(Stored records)
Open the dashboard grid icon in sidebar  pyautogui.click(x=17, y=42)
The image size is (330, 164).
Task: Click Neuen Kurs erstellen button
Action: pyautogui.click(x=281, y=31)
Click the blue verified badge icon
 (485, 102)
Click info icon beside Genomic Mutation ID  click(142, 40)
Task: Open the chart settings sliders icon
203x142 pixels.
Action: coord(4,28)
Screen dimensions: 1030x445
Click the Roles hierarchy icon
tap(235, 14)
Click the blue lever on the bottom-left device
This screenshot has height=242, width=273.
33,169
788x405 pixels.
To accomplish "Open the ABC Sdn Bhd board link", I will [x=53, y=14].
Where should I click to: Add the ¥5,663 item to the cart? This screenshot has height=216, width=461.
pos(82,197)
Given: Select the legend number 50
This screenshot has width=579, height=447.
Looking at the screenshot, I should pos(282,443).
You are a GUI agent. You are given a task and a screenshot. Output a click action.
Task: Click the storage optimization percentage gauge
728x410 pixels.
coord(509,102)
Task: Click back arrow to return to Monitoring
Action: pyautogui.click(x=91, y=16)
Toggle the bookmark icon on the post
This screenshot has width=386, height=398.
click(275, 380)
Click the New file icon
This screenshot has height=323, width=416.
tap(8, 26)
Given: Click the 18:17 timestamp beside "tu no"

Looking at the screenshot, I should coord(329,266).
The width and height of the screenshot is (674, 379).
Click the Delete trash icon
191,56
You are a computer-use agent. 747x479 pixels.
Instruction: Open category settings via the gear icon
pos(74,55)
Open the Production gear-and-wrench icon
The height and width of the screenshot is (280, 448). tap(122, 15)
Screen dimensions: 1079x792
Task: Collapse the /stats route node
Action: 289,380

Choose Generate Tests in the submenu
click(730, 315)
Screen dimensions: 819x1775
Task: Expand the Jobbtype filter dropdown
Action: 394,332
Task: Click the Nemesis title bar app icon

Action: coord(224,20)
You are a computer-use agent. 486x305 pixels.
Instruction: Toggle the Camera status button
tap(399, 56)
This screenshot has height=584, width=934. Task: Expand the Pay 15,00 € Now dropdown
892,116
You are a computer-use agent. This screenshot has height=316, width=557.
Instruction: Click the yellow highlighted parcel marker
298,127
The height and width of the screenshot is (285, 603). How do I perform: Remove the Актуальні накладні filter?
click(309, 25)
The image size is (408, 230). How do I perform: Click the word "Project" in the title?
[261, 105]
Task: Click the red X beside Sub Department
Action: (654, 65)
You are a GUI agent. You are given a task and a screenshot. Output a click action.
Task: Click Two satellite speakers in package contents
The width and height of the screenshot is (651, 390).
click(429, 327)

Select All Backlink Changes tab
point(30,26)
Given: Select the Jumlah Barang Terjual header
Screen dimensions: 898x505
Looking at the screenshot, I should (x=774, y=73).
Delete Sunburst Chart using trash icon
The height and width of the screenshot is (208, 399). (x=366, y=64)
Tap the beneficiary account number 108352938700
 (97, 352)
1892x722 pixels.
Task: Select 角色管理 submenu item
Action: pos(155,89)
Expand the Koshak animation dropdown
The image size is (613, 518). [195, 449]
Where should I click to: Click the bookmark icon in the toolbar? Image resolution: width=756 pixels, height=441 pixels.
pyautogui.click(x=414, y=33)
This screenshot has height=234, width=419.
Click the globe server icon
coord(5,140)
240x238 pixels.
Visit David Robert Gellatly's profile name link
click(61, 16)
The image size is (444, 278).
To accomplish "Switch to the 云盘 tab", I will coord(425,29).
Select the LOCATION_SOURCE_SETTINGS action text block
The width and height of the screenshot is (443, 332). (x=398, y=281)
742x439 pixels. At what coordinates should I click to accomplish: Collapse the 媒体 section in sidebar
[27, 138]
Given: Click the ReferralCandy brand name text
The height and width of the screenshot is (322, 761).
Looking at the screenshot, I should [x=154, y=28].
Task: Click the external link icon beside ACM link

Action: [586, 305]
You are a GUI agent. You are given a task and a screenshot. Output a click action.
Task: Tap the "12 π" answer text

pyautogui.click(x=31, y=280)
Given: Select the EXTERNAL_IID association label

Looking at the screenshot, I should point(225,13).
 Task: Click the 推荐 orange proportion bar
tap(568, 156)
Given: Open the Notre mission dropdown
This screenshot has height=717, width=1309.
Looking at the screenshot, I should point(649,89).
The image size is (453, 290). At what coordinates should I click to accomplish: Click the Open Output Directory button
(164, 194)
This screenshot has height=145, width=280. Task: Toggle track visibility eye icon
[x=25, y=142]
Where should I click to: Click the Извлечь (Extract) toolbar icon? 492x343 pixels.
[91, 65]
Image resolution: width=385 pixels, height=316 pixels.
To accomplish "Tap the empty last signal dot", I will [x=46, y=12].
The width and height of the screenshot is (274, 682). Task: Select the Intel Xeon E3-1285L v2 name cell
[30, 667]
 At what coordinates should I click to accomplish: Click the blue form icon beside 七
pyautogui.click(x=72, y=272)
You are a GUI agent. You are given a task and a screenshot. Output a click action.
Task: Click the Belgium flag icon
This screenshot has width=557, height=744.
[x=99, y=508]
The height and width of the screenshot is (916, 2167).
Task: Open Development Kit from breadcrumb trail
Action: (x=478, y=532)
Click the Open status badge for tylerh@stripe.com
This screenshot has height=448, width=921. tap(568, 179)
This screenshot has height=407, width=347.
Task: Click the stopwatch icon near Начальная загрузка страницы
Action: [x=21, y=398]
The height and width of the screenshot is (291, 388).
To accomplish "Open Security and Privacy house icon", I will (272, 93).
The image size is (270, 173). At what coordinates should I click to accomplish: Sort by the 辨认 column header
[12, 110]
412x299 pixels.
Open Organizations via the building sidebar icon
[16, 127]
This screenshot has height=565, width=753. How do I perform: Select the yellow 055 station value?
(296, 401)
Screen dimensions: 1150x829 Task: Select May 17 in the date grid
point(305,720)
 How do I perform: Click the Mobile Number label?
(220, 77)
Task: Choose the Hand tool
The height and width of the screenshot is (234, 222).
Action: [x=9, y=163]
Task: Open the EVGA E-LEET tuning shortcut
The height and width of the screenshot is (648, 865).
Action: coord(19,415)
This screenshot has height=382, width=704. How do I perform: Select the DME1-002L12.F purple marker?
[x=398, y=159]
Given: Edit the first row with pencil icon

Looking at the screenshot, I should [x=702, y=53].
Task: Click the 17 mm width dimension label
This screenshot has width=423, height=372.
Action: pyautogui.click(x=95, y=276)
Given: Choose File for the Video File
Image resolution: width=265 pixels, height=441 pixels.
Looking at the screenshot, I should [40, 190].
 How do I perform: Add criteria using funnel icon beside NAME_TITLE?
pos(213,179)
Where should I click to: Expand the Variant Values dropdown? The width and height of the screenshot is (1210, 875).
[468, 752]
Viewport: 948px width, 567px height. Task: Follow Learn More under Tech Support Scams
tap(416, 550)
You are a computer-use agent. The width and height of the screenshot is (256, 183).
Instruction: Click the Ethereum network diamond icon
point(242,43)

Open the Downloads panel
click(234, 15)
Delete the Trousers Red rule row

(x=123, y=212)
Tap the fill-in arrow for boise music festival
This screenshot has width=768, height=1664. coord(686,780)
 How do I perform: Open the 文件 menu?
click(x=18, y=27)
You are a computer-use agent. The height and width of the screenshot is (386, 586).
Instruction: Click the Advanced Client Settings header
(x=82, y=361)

What the exercise asks –
Counting only those lines of the data above where the word "computer" appears, give the number and nothing more.

Solved exercise –
5